EXERCISE DIRECTIONS: Your job with the data below is to output exactly the lines from the one holding "How do I perform: Open" down to the one holding "Given: Click the number", both included, and no others.

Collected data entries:
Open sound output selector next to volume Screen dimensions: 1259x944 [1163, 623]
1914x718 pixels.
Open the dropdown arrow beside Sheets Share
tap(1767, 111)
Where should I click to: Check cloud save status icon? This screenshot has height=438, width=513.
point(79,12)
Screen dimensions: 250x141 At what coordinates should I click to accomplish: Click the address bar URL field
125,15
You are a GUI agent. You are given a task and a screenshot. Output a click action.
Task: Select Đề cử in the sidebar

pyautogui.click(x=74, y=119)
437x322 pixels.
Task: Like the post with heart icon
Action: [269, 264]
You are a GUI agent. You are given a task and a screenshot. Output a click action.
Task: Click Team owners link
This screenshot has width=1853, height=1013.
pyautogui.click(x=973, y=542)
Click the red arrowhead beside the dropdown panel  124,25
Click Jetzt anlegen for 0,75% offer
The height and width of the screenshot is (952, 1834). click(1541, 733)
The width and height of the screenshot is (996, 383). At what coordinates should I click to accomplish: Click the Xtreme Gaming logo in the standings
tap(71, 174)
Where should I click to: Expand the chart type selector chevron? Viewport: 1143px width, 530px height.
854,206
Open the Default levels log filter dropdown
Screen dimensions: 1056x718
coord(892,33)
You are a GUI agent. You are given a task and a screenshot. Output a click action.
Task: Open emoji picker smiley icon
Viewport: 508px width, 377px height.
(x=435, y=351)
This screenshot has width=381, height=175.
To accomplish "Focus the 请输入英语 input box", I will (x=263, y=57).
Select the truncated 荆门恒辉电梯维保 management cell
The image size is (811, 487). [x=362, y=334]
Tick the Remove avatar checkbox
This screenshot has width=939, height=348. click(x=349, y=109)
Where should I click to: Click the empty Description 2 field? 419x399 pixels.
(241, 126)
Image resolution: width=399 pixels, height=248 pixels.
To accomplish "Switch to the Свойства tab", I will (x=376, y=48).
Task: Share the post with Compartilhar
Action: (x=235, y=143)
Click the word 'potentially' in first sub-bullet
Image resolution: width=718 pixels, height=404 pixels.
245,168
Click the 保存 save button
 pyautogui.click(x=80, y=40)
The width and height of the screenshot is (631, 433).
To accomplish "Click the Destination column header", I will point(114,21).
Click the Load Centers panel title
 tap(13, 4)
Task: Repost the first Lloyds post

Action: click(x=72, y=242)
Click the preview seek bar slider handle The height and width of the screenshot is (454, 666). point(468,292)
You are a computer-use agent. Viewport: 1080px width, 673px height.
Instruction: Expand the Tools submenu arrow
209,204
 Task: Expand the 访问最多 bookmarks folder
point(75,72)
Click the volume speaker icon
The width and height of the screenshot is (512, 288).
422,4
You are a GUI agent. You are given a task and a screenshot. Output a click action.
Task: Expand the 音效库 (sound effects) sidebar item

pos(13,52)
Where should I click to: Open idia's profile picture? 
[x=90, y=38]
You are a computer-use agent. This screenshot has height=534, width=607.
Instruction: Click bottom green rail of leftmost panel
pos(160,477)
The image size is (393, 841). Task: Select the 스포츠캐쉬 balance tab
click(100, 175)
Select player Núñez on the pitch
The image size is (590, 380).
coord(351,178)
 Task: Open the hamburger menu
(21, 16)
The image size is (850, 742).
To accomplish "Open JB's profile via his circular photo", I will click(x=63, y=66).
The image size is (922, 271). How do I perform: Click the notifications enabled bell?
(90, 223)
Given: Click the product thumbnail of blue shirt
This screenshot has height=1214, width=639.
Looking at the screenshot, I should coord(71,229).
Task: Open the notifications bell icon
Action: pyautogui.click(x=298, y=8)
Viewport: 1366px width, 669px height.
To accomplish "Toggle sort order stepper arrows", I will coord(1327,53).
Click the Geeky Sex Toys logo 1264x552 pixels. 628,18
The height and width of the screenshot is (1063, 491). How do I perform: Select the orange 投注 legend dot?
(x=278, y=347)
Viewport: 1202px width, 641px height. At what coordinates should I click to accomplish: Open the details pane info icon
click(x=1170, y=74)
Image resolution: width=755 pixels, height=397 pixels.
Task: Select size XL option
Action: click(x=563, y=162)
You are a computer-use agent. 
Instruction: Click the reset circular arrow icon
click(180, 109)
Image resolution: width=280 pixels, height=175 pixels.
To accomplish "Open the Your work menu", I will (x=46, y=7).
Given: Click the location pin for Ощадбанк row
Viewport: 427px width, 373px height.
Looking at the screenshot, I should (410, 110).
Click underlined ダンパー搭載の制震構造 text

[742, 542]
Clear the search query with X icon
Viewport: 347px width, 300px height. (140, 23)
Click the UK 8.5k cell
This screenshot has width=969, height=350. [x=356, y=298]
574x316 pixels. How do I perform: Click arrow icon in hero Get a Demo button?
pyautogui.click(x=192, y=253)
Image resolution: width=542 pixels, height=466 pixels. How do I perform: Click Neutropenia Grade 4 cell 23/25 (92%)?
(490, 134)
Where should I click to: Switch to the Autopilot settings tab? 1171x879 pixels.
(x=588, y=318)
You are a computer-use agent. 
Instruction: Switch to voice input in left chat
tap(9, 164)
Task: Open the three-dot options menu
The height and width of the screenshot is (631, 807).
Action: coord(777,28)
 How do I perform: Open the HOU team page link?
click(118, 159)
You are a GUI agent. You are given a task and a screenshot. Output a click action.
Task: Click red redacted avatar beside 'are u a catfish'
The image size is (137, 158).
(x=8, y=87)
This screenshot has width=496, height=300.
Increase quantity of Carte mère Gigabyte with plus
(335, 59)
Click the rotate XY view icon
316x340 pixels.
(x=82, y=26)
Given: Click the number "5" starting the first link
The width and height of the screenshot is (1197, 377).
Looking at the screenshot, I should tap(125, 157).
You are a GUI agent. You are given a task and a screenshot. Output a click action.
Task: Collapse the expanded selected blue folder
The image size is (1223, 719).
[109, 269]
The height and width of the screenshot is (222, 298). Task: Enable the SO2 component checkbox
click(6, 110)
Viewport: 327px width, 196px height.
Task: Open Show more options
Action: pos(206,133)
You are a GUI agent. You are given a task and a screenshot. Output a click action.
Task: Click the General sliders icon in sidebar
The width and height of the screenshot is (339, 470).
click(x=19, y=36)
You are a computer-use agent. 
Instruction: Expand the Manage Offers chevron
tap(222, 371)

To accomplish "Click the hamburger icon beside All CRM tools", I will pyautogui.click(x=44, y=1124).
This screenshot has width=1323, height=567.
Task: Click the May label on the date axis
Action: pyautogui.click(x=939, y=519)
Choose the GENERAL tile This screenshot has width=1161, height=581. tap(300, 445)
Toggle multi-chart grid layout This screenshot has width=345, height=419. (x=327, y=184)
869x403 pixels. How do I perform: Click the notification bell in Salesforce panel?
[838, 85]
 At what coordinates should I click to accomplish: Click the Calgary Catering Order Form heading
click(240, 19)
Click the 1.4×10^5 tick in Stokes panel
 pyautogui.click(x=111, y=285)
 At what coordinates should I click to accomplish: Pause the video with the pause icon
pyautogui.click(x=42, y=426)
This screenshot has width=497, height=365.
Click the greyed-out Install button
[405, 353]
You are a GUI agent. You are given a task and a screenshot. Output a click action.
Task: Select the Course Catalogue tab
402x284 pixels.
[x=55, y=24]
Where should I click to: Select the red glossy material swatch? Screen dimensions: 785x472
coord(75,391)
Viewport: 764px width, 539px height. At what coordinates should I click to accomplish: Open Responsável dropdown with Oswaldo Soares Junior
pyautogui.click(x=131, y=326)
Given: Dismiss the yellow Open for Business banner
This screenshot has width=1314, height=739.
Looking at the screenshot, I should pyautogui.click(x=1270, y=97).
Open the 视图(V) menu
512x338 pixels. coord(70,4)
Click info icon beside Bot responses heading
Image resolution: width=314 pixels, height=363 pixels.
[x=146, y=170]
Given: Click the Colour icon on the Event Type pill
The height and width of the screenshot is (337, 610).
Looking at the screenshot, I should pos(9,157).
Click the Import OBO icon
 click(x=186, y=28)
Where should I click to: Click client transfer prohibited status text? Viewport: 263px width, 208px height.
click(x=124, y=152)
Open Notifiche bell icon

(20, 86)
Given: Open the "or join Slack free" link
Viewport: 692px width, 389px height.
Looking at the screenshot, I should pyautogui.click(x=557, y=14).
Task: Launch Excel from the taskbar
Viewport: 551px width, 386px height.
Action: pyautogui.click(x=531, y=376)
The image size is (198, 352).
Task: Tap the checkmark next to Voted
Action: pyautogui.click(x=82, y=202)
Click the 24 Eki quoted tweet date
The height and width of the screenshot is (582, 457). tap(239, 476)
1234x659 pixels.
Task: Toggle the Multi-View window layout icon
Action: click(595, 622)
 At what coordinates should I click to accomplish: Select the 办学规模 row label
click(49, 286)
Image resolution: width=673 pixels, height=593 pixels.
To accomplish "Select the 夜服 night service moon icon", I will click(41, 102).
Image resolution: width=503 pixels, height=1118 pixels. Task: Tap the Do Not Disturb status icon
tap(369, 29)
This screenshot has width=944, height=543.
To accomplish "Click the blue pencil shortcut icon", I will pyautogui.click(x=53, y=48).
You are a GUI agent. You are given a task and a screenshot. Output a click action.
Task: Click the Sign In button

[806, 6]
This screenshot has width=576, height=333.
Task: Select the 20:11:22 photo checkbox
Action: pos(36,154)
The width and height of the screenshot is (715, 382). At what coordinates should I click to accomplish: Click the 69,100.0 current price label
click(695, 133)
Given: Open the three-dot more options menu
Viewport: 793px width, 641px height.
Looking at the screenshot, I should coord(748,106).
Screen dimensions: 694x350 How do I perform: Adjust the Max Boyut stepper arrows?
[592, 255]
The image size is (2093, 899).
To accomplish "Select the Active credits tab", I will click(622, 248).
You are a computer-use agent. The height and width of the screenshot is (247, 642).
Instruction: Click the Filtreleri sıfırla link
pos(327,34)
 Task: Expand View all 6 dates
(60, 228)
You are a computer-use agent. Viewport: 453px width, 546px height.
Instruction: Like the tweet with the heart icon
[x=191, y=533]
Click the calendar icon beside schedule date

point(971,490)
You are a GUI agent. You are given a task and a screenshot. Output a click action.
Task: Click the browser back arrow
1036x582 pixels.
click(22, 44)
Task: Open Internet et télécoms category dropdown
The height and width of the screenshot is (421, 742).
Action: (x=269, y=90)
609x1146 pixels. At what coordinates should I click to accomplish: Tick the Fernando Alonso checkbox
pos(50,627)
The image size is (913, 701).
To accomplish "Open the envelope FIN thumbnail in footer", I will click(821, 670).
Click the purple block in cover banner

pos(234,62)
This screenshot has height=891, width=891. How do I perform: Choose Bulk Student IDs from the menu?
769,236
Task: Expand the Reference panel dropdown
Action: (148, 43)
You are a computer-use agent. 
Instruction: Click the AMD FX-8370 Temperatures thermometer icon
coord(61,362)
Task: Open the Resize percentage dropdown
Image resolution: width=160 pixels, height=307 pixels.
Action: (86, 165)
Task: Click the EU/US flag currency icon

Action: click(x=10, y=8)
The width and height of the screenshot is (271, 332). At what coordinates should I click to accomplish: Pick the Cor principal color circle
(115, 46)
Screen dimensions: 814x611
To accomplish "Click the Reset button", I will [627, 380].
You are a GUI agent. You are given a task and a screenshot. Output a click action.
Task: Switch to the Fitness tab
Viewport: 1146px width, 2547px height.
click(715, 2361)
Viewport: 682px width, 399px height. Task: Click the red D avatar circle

WORKED SOLUTION:
 How do I perform: Open the HOU team page link?
click(118, 159)
You are a GUI agent. You are given a task and a screenshot. Output a click action.
Task: Click red redacted avatar beside 'are u a catfish'
The image size is (137, 158).
(x=8, y=87)
This screenshot has width=496, height=300.
Increase quantity of Carte mère Gigabyte with plus
(335, 59)
Click the rotate XY view icon
316x340 pixels.
(x=82, y=26)
Given: Click the number "5" starting the first link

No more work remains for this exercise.